10. Whilst Mr Woodhouse submitted that the judge had been entitled to refuse to admit the documents as it was unfair for an unrepresented appellant to be ambushed with a large bundle of evidence, it seems to me that the judge's approach in excluding the evidence and proceeding with the appeal was procedurally unfair. The majority of the evidence was generic evidence in ETS cases and was in the public domain and had been considered in detail in relevant case law including SM and Qadir (ETS - Evidence - Burden of Proof) [2016] UKUT 229 and MA (ETS - TOEIC testing) Nigeria [2016] UKUT 450. The evidence relating specifically to the appellant was minimal and could easily have been considered without undue delay. The judge ought to have been aware from those cases that the generic evidence was sufficient to discharge the initial evidential burden of proof upon the respondent and it was incumbent upon him to then invite oral evidence from the appellant to ascertain whether he had an "innocent explanation". Alternatively the judge could have adjourned the proceedings to enable the appellant to consider the respondent's evidence. Although he recorded that neither party applied for an adjournment, it is not clear from his decision if such an opportunity was provided to the respondent once it was made clear that the evidence was to be excluded.

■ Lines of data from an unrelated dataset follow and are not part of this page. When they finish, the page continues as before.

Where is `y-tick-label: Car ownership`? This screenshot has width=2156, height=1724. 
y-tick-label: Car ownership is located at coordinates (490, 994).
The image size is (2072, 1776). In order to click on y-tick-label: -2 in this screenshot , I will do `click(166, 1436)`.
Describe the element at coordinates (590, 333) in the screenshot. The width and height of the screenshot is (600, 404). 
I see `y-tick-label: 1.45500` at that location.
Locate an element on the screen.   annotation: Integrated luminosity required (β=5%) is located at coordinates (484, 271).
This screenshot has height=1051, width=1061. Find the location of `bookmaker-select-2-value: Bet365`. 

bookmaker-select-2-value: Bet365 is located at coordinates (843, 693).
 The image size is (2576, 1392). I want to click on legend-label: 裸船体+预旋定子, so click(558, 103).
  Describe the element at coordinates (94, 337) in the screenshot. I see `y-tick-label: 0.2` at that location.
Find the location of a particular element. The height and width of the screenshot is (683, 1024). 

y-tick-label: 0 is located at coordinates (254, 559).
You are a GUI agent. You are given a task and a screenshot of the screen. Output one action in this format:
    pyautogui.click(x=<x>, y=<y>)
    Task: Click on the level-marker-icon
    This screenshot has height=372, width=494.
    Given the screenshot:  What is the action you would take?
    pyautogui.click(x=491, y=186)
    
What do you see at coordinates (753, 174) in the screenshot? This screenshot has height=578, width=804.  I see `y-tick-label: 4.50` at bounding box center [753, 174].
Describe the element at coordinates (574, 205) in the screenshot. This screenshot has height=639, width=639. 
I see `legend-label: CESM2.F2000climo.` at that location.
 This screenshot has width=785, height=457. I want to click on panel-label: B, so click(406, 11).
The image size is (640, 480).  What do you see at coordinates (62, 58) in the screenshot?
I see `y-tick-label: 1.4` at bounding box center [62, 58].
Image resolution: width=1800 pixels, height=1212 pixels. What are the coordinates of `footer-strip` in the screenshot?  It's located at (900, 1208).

11. In the circumstances it was procedurally unfair for the judge to exclude the evidence which formed the basis of the respondent's case and to then dismiss the appeal on the basis that the respondent had failed to make out her case. As such the judge's decision on the suitability provisions in Appendix FM was materially flawed. That in turn impacted upon the decision under the immigration rules, although separate errors arose in that regard. As Mr Mills submitted the judge appeared to have accepted that the required evidence of adequate maintenance or savings was not available at the time of the application, yet allowed the appeal under the immigration rules on the basis that it had been made available for the appeal. Clearly that was wrong. Likewise the judge's decision outside the immigration rules was flawed in that it failed to take into account the appellant's inability to meet the requirements of the immigration rules and included no consideration of section 117B of the Nationality, Immigration and Asylum Act 2002 Act.

12. For all of these reasons the judge's decision is unsustainable and must be set aside in its entirety and re-made afresh with no preserved findings. The appropriate course, as accepted by the parties, is for the matter to be remitted to the First-tier Tribunal to be heard afresh.

DECISION

13. The making of the decision of the First-tier Tribunal involved the making of an error on a point of law. The decision is set aside.

14. The appeal is remitted to the First-tier Tribunal pursuant to section 12(2)(b)(i) of the Tribunals, Courts and Enforcement Act 2007 and Practice Statement 7.2(b), before any judge aside from Judge Heatherington.